Destination 2000 video course, Catch the Vision course, A Vision for the Nations (recently announced as available from USCWM 800-MISSION) are specifically designed for this stage for adults. The Build stage for kids has lots of good stuff as well, as has been listed in Kid's Resources from Kevin Guttman et al. here on the forum. High schoolers have, as far as I know, only ACMC's "What's This Mission Thing, Anyway?--or something like that!" (Sorry for slaughtering the title, ACMC folks, I don't have it and really haven't reviewed it! But it and several denomination-specific curricula attempt to help youth build their vision in a Bible study (Sunday School) format. Good news: Kevin Johnson with Bethany House has just got a green light on a Junior High killer book we'll shape into a curriculum for this stage. Each of these resources points to other key things to help build vision--prayer training tools, other books, mag's and newsletters, etc.

Stage 3: Helping them act on the vision
--Formation of a mission accountability structure (whether pairs or triplets or home groups or a monthly mission fellowship.

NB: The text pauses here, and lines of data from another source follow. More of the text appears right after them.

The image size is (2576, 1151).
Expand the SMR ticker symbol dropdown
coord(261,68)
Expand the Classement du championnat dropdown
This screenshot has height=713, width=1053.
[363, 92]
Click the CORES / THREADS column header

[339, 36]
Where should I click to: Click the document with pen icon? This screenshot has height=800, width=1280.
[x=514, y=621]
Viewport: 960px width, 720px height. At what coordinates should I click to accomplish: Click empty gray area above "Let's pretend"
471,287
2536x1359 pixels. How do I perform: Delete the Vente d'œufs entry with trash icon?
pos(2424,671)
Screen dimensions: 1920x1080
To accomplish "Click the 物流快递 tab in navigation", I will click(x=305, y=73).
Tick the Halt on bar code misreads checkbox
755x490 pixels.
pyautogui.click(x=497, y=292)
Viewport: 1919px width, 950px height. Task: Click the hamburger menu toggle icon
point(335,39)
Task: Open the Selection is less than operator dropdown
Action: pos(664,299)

This is a weak area of resources; there's too much stuff on the one hand and maybe not enough excellent ongoing stuff on the other).--Formation of a structure of training and short-term involvement. (Again, there's a lot of good stuff, but I'd like to see someone in this field take accountability to provide on an ongoing basis input for churches doing short-term training and trips).--Focusing on a people. Here, finally, is where we've seen the Adopt-A-People idea fits. Great resources now exist from USCWM's AAP Campaign and the AAP Clearinghouse as well as dozens of agencies.

[This introductory process to mission] is exactly what we're doing in the upcoming "What's After October?" Seminar as well as in the "Make A Difference: Mobilizing Your Church to New Mission Vision" video training package coming out from Proclamedia and a consensus of mobilization groups.

From: Justin Long <JDavidLong@aol.com>
Start with a small cell group of interested people who can meet on a regular basis and consider ways of mobilizing the church. Individual ideas will be as varied as the individuals participating, and what works in one church may not work in another. There are plenty of simple things: conferences, events, awareness seminars, etc. But the point of the whole thing is that one has to raise the AWARENESS of the church for world missions. Anyway that this is accomplished will be good.